EXERCISE GOAL:
In full and without change, return each entry.

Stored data
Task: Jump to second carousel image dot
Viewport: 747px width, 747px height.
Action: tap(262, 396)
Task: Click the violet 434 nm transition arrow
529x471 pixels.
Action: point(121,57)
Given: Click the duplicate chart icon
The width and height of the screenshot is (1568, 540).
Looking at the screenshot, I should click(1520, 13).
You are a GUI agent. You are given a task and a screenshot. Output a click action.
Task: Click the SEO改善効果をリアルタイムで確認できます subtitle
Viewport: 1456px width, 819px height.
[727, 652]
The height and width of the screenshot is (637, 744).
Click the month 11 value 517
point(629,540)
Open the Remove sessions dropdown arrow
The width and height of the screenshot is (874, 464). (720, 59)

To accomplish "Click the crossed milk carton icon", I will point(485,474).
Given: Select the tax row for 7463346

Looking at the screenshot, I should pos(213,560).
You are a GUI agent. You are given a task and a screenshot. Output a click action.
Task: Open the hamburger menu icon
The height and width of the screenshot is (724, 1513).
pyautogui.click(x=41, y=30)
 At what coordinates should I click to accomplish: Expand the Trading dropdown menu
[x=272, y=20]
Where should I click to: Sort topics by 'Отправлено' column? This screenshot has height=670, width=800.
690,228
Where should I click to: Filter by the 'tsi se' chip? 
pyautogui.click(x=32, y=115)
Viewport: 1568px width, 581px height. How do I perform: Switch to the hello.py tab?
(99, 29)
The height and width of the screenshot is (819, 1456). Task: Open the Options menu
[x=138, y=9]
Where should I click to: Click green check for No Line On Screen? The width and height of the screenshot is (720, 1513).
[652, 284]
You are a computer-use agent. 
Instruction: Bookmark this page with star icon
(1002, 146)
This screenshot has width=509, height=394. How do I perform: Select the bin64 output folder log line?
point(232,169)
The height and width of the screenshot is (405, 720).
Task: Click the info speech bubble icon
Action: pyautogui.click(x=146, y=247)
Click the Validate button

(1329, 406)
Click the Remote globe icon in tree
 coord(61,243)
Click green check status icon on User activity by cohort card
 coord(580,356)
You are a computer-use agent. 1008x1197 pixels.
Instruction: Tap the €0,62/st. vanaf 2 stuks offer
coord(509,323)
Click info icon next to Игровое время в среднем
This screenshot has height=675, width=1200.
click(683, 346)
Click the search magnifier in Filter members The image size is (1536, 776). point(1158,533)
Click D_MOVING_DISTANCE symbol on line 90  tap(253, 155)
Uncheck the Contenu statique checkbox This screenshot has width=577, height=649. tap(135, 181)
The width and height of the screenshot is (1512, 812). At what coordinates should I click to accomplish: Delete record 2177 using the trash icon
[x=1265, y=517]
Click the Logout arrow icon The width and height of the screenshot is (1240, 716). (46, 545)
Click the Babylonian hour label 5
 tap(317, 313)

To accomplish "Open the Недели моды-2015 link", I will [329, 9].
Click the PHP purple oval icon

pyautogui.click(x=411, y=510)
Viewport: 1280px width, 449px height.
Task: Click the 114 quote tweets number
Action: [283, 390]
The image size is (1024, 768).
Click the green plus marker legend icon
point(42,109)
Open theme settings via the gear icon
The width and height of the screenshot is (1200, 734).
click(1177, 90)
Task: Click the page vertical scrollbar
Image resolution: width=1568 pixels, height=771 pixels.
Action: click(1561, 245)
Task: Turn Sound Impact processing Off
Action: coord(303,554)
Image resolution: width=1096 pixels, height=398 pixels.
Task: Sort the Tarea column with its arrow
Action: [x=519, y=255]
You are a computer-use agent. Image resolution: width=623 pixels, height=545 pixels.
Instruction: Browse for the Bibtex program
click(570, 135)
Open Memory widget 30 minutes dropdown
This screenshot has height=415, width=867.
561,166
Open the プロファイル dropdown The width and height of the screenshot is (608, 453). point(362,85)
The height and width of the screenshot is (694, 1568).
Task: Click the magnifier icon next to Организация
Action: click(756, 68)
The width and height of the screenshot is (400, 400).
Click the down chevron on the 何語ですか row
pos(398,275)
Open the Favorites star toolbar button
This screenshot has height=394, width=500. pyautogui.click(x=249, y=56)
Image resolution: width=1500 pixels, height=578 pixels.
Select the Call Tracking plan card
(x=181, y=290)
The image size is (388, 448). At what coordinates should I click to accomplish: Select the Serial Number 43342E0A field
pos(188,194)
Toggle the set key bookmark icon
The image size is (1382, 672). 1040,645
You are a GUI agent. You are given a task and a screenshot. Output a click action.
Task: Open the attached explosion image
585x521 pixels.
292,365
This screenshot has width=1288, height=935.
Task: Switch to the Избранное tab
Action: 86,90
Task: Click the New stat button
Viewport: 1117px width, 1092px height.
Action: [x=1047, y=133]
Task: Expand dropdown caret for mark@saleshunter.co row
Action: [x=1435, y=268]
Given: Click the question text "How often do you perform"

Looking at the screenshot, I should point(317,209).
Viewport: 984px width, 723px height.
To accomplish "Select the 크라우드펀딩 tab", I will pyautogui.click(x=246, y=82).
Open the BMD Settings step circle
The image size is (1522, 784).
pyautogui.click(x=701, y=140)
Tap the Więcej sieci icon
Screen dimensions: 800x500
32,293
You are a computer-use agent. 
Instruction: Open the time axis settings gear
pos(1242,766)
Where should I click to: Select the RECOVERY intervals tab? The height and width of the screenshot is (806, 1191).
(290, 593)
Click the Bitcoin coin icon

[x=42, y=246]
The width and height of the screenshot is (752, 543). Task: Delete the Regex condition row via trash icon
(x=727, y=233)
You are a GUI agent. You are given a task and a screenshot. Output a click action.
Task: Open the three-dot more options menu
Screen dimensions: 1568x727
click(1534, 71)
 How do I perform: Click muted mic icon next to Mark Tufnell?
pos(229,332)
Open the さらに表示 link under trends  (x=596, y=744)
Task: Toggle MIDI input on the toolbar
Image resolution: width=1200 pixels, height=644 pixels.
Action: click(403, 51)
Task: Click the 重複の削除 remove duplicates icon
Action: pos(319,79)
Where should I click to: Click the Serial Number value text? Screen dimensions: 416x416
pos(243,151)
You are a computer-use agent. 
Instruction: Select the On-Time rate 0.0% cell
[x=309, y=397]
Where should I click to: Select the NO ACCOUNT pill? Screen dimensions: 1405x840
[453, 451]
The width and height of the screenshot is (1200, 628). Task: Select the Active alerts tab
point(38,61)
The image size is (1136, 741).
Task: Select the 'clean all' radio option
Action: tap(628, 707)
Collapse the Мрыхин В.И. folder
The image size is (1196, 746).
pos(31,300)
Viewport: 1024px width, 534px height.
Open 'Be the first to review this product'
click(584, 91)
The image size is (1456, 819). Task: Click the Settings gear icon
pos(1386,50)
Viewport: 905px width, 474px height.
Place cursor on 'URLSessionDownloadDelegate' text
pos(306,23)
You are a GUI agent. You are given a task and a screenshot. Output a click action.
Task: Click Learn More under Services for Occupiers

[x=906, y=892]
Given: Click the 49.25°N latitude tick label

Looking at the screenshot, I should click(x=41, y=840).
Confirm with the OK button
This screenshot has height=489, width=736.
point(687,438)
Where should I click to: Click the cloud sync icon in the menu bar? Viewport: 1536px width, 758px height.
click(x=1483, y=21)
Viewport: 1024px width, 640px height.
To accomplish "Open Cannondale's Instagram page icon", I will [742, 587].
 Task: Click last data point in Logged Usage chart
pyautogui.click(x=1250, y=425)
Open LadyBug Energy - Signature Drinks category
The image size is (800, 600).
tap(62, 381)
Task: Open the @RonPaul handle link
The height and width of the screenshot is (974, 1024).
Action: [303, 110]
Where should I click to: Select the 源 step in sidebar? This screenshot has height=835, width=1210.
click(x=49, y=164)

WRITTEN RESPONSE:
Task: Jump to second carousel image dot
Viewport: 747px width, 747px height.
Action: tap(262, 396)
Task: Click the violet 434 nm transition arrow
529x471 pixels.
Action: point(121,57)
Given: Click the duplicate chart icon
The width and height of the screenshot is (1568, 540).
Looking at the screenshot, I should click(1520, 13).
You are a GUI agent. You are given a task and a screenshot. Output a click action.
Task: Click the SEO改善効果をリアルタイムで確認できます subtitle
Viewport: 1456px width, 819px height.
[727, 652]
The height and width of the screenshot is (637, 744).
Click the month 11 value 517
point(629,540)
Open the Remove sessions dropdown arrow
The width and height of the screenshot is (874, 464). (720, 59)

To accomplish "Click the crossed milk carton icon", I will point(485,474).
Given: Select the tax row for 7463346

Looking at the screenshot, I should pos(213,560).
You are a GUI agent. You are given a task and a screenshot. Output a click action.
Task: Open the hamburger menu icon
The height and width of the screenshot is (724, 1513).
pyautogui.click(x=41, y=30)
 At what coordinates should I click to accomplish: Expand the Trading dropdown menu
[x=272, y=20]
Where should I click to: Sort topics by 'Отправлено' column? This screenshot has height=670, width=800.
690,228
Where should I click to: Filter by the 'tsi se' chip? 
pyautogui.click(x=32, y=115)
Viewport: 1568px width, 581px height. How do I perform: Switch to the hello.py tab?
(99, 29)
The height and width of the screenshot is (819, 1456). Task: Open the Options menu
[x=138, y=9]
Where should I click to: Click green check for No Line On Screen? The width and height of the screenshot is (720, 1513).
[652, 284]
You are a computer-use agent. 
Instruction: Bookmark this page with star icon
(1002, 146)
This screenshot has width=509, height=394. How do I perform: Select the bin64 output folder log line?
point(232,169)
The height and width of the screenshot is (405, 720).
Task: Click the info speech bubble icon
Action: pyautogui.click(x=146, y=247)
Click the Validate button

(1329, 406)
Click the Remote globe icon in tree
 coord(61,243)
Click green check status icon on User activity by cohort card
 coord(580,356)
You are a computer-use agent. 1008x1197 pixels.
Instruction: Tap the €0,62/st. vanaf 2 stuks offer
coord(509,323)
Click info icon next to Игровое время в среднем
This screenshot has height=675, width=1200.
click(683, 346)
Click the search magnifier in Filter members The image size is (1536, 776). point(1158,533)
Click D_MOVING_DISTANCE symbol on line 90  tap(253, 155)
Uncheck the Contenu statique checkbox This screenshot has width=577, height=649. tap(135, 181)
The width and height of the screenshot is (1512, 812). At what coordinates should I click to accomplish: Delete record 2177 using the trash icon
[x=1265, y=517]
Click the Logout arrow icon The width and height of the screenshot is (1240, 716). (46, 545)
Click the Babylonian hour label 5
 tap(317, 313)

To accomplish "Open the Недели моды-2015 link", I will [329, 9].
Click the PHP purple oval icon

pyautogui.click(x=411, y=510)
Viewport: 1280px width, 449px height.
Task: Click the 114 quote tweets number
Action: [283, 390]
The image size is (1024, 768).
Click the green plus marker legend icon
point(42,109)
Open theme settings via the gear icon
The width and height of the screenshot is (1200, 734).
click(1177, 90)
Task: Click the page vertical scrollbar
Image resolution: width=1568 pixels, height=771 pixels.
Action: click(1561, 245)
Task: Turn Sound Impact processing Off
Action: coord(303,554)
Image resolution: width=1096 pixels, height=398 pixels.
Task: Sort the Tarea column with its arrow
Action: [x=519, y=255]
You are a computer-use agent. Image resolution: width=623 pixels, height=545 pixels.
Instruction: Browse for the Bibtex program
click(570, 135)
Open Memory widget 30 minutes dropdown
This screenshot has height=415, width=867.
561,166
Open the プロファイル dropdown The width and height of the screenshot is (608, 453). point(362,85)
The height and width of the screenshot is (694, 1568).
Task: Click the magnifier icon next to Организация
Action: click(756, 68)
The width and height of the screenshot is (400, 400).
Click the down chevron on the 何語ですか row
pos(398,275)
Open the Favorites star toolbar button
This screenshot has height=394, width=500. pyautogui.click(x=249, y=56)
Image resolution: width=1500 pixels, height=578 pixels.
Select the Call Tracking plan card
(x=181, y=290)
The image size is (388, 448). At what coordinates should I click to accomplish: Select the Serial Number 43342E0A field
pos(188,194)
Toggle the set key bookmark icon
The image size is (1382, 672). 1040,645
You are a GUI agent. You are given a task and a screenshot. Output a click action.
Task: Open the attached explosion image
585x521 pixels.
292,365
This screenshot has width=1288, height=935.
Task: Switch to the Избранное tab
Action: 86,90
Task: Click the New stat button
Viewport: 1117px width, 1092px height.
Action: [x=1047, y=133]
Task: Expand dropdown caret for mark@saleshunter.co row
Action: [x=1435, y=268]
Given: Click the question text "How often do you perform"

Looking at the screenshot, I should point(317,209).
Viewport: 984px width, 723px height.
To accomplish "Select the 크라우드펀딩 tab", I will pyautogui.click(x=246, y=82).
Open the BMD Settings step circle
The image size is (1522, 784).
pyautogui.click(x=701, y=140)
Tap the Więcej sieci icon
Screen dimensions: 800x500
32,293
You are a computer-use agent. 
Instruction: Open the time axis settings gear
pos(1242,766)
Where should I click to: Select the RECOVERY intervals tab? The height and width of the screenshot is (806, 1191).
(290, 593)
Click the Bitcoin coin icon

[x=42, y=246]
The width and height of the screenshot is (752, 543). Task: Delete the Regex condition row via trash icon
(x=727, y=233)
You are a GUI agent. You are given a task and a screenshot. Output a click action.
Task: Open the three-dot more options menu
Screen dimensions: 1568x727
click(1534, 71)
 How do I perform: Click muted mic icon next to Mark Tufnell?
pos(229,332)
Open the さらに表示 link under trends  (x=596, y=744)
Task: Toggle MIDI input on the toolbar
Image resolution: width=1200 pixels, height=644 pixels.
Action: click(403, 51)
Task: Click the 重複の削除 remove duplicates icon
Action: pos(319,79)
Where should I click to: Click the Serial Number value text? Screen dimensions: 416x416
pos(243,151)
You are a computer-use agent. 
Instruction: Select the On-Time rate 0.0% cell
[x=309, y=397]
Where should I click to: Select the NO ACCOUNT pill? Screen dimensions: 1405x840
[453, 451]
The width and height of the screenshot is (1200, 628). Task: Select the Active alerts tab
point(38,61)
The image size is (1136, 741).
Task: Select the 'clean all' radio option
Action: tap(628, 707)
Collapse the Мрыхин В.И. folder
The image size is (1196, 746).
pos(31,300)
Viewport: 1024px width, 534px height.
Open 'Be the first to review this product'
click(584, 91)
The image size is (1456, 819). Task: Click the Settings gear icon
pos(1386,50)
Viewport: 905px width, 474px height.
Place cursor on 'URLSessionDownloadDelegate' text
pos(306,23)
You are a GUI agent. You are given a task and a screenshot. Output a click action.
Task: Click Learn More under Services for Occupiers

[x=906, y=892]
Given: Click the 49.25°N latitude tick label

Looking at the screenshot, I should click(x=41, y=840).
Confirm with the OK button
This screenshot has height=489, width=736.
point(687,438)
Where should I click to: Click the cloud sync icon in the menu bar? Viewport: 1536px width, 758px height.
click(x=1483, y=21)
Viewport: 1024px width, 640px height.
To accomplish "Open Cannondale's Instagram page icon", I will [742, 587].
 Task: Click last data point in Logged Usage chart
pyautogui.click(x=1250, y=425)
Open LadyBug Energy - Signature Drinks category
The image size is (800, 600).
tap(62, 381)
Task: Open the @RonPaul handle link
The height and width of the screenshot is (974, 1024).
Action: [303, 110]
Where should I click to: Select the 源 step in sidebar? This screenshot has height=835, width=1210.
click(x=49, y=164)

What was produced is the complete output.